What is gaslighting? Sarah Xerta provides an introduction to this issue of psychological abuse and lays the groundwork for future articles to follow.
I have been wanting to write about gaslighting for close to a year now, but every time I think about all the thinking I will have to unravel in order to present a thorough examination of this topic, my brain hurts. I get overwhelmed. I have to tread carefully, like a spy who has to navigate the matrix of a laser-alarm system, if I make the wrong move I might set the whole thing off and spiral into my own psychological abyss of unknowing, self-doubt, fear.
Yet the severity of this risk is also why I feel compelled to write these words. To give structure to the unknown is to make it known, and to know something is to lessen its power over you. And that’s what gaslighting, like any form of abuse, is ultimately about: power. And not just any power but a specific kind of power that asserts itself by making others powerless. When this happens in a personal relationship, we call it abuse. When this happens on a societal level, we call it oppression. Gaslighting is a form of abuse that is happening on both personal and universal levels, and it’s making people sick.
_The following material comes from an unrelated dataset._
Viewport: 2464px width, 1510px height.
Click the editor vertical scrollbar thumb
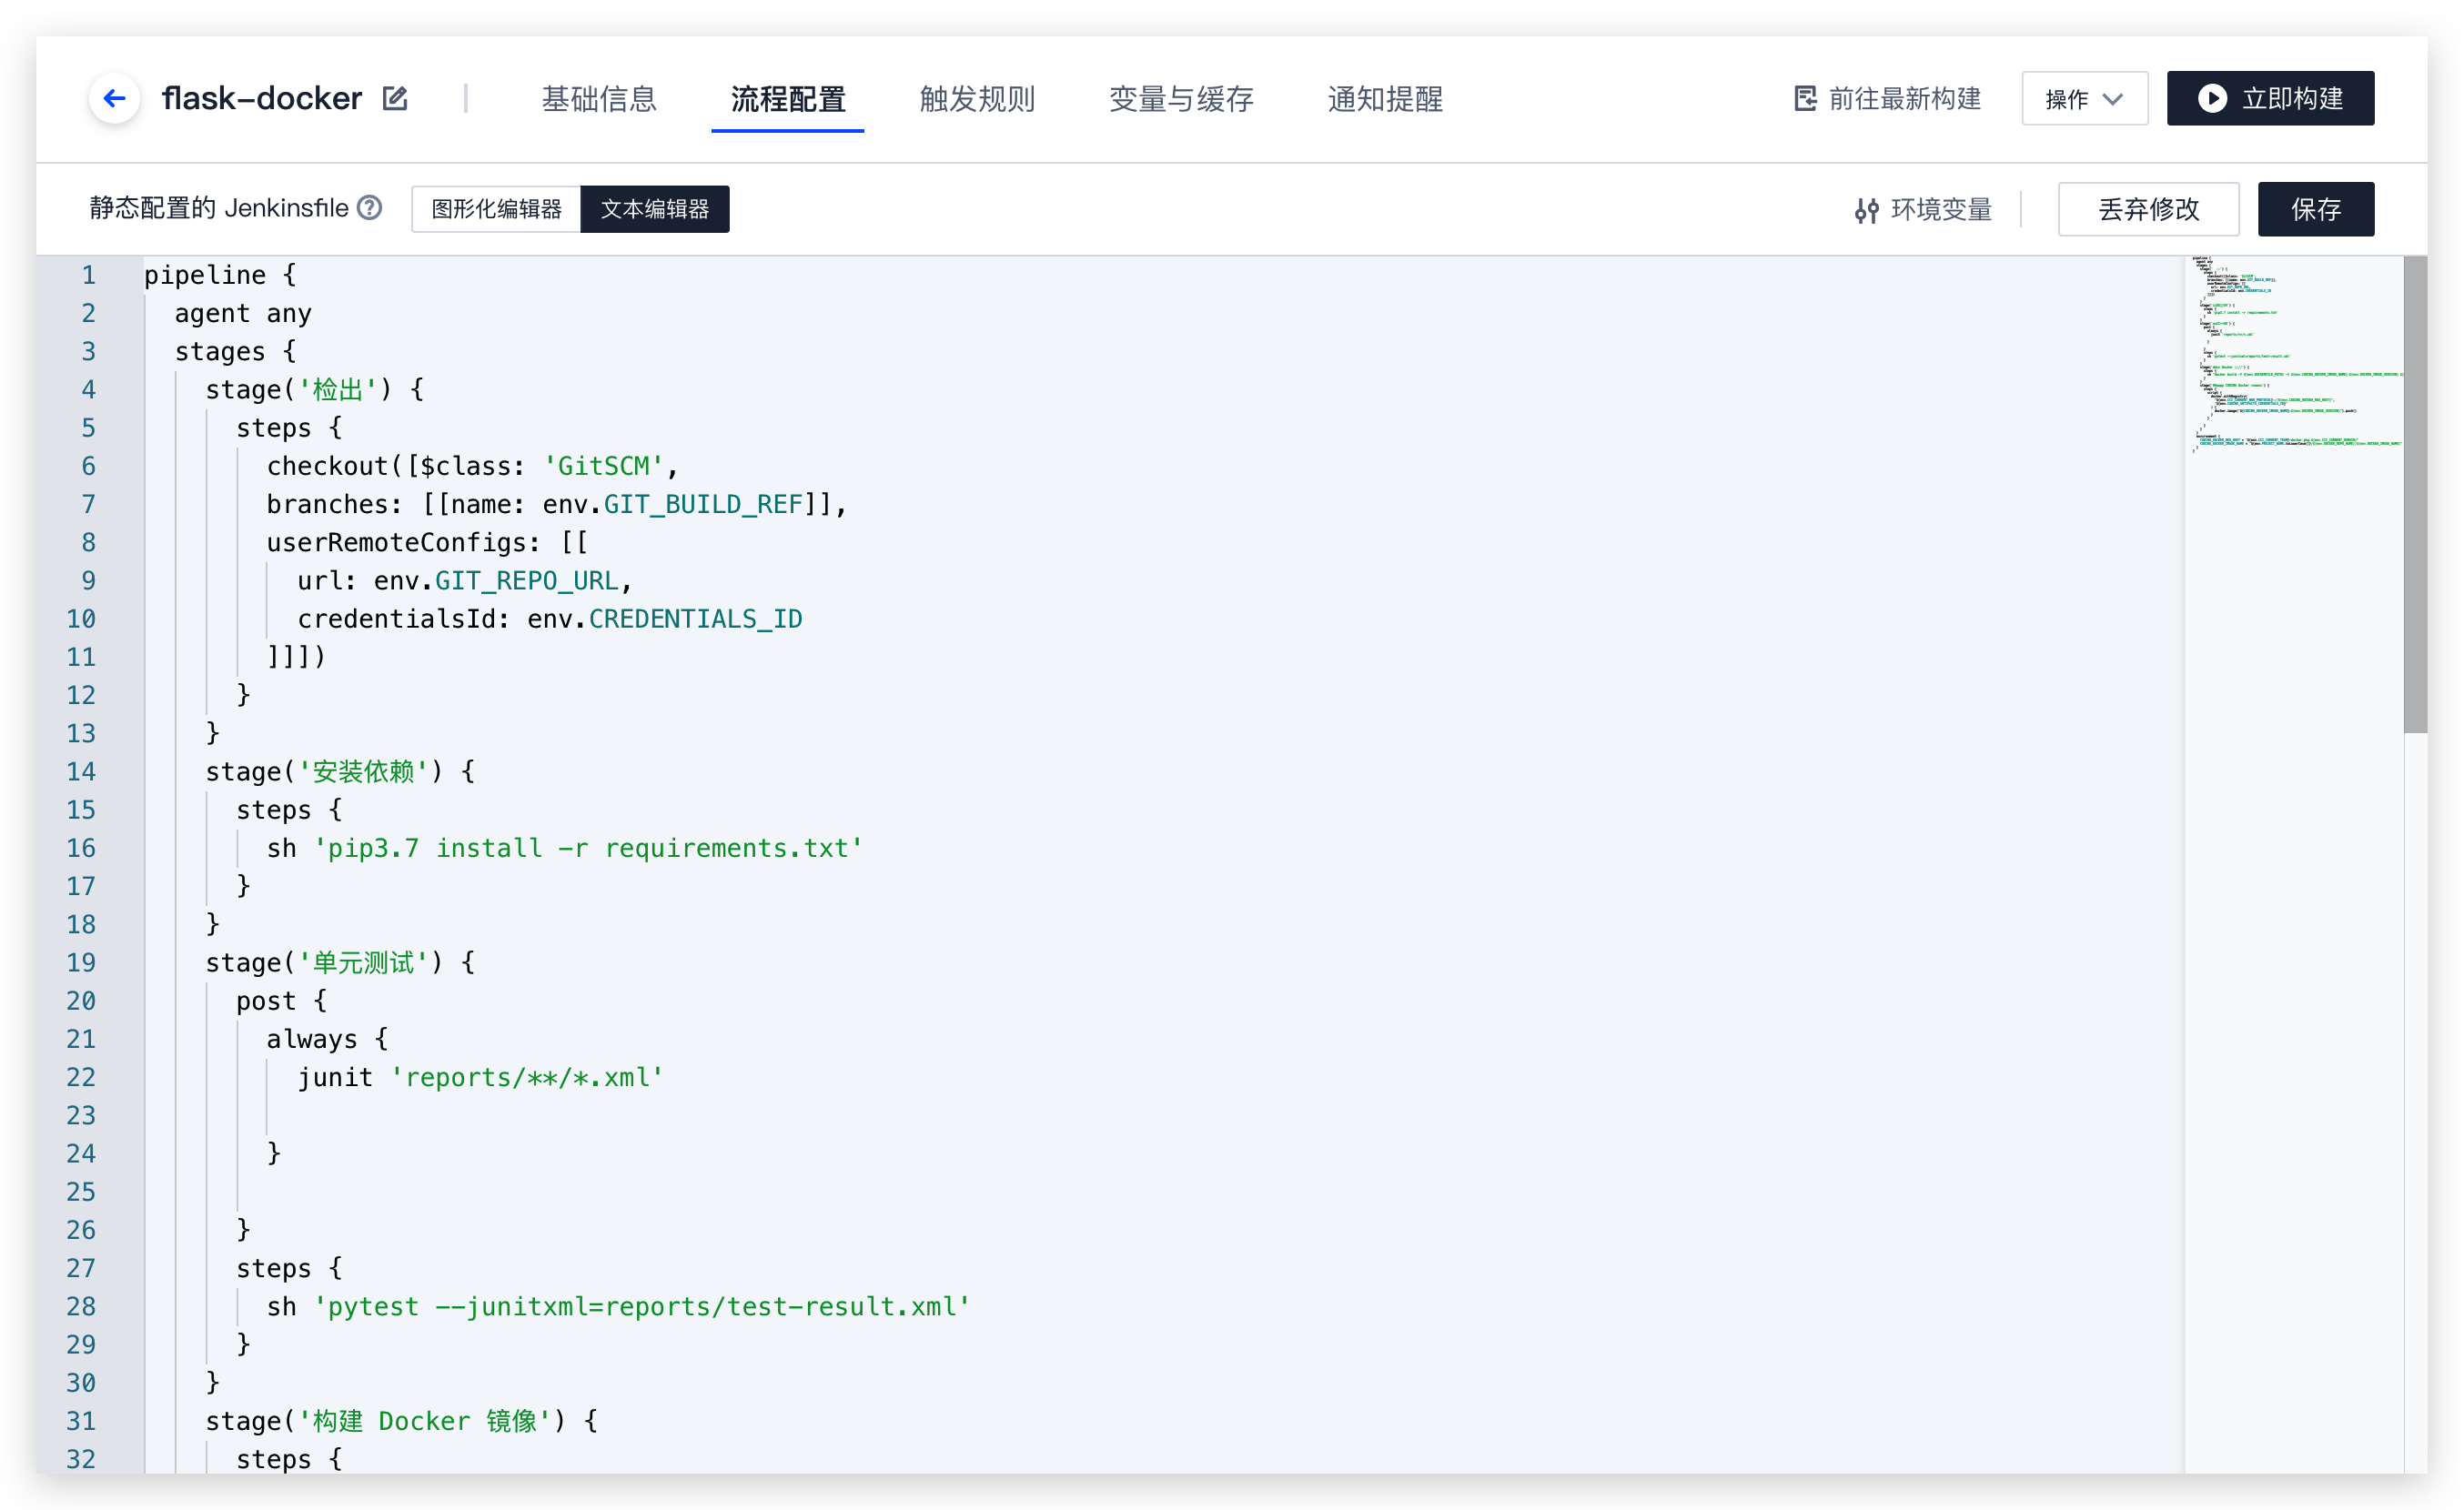(x=2414, y=495)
But what is gaslighting, exactly? The word comes from a play in which a man lowers the lights in the home but then tells his wife she is only imagining that the lights are dimmer, leaving her to question her own perception of reality and ultimately depend on her husband for “the truth.” Gaslighting, then, is a form of psychological abuse in which one person invalidates another person’s reality in order to assert control over that person’s perception of reality. Repeated exposure to this type of abuse has grave consequences for the victim’s psychological health, including but certainly not limited to dissociation from reality, paranoia, an inability to distinguish rational thoughts from irrational thoughts, and a dependency on the abuser to decide what is real and safe.
Although in the play the man is intentionally gaslighting his wife, psychological abuse doesn’t have to be intentional to cause damage. Because gaslighting is invisible, it can be difficult to detect, and even then the severe self-doubt it so often causes can leave a victim feeling entirely lost in psychological hell, a vulnerability that increases one’s risk of being further abused.
It is tempting now, to fill the rest of this space with a neat synopsis of real-life examples of gaslighting, what you can do about it, and tell you that I understand. That you are not alone. But I do understand, which is why I am not going to neatly wrap up anything for the sake of a 500-800 article in a publication. I want to spend time with you. I want to unravel psychological abuse from all the angles that I can, because I believe doing so is a way to restore power from those it’s been stolen from.
We hear often about gaslighting in abusive relationships, but what about parents who gaslight their children? Bosses who gaslight their employees? Governments that gaslight their citizens? Entire systems of thought that help shape what we think we know about reality, that leave us questioning ourselves, questioning our questioning.
As someone who has been a victim of gaslighting for most of their life, I tend to ask a lot of questions. It is instilled in me, to question and to doubt, to leave nothing unexamined. There are times this quality causes me immense personal distress, but I refuse to further pathologize myself, to further alienate myself from my perceptions of reality. My perception of reality involves questioning much of what I perceive: what happens if I let this be, if I stop fighting myself? By questioning my own questioning I have come into answers that allow me to see myself as worthy of being seen, answers that make me want to keep asking, to stay alive to do so. Questions don’t have to be knots. They shouldn’t be knots, anyway, since asking a question is a process, an opening.
Throughout this series I hope to untangle some of the knots of psychological abuse in order to open pathways of thinking, knowing, and being. Our society is slow to take abuse seriously and even slower to recognize abuse that cannot be seen, pain that cannot be proven with empirical “objective” evidence. This, too, is a form of gaslighting, perpetuated by linear patriarchal thought, but I’ll stop now and pace myself. I deserve that, after all.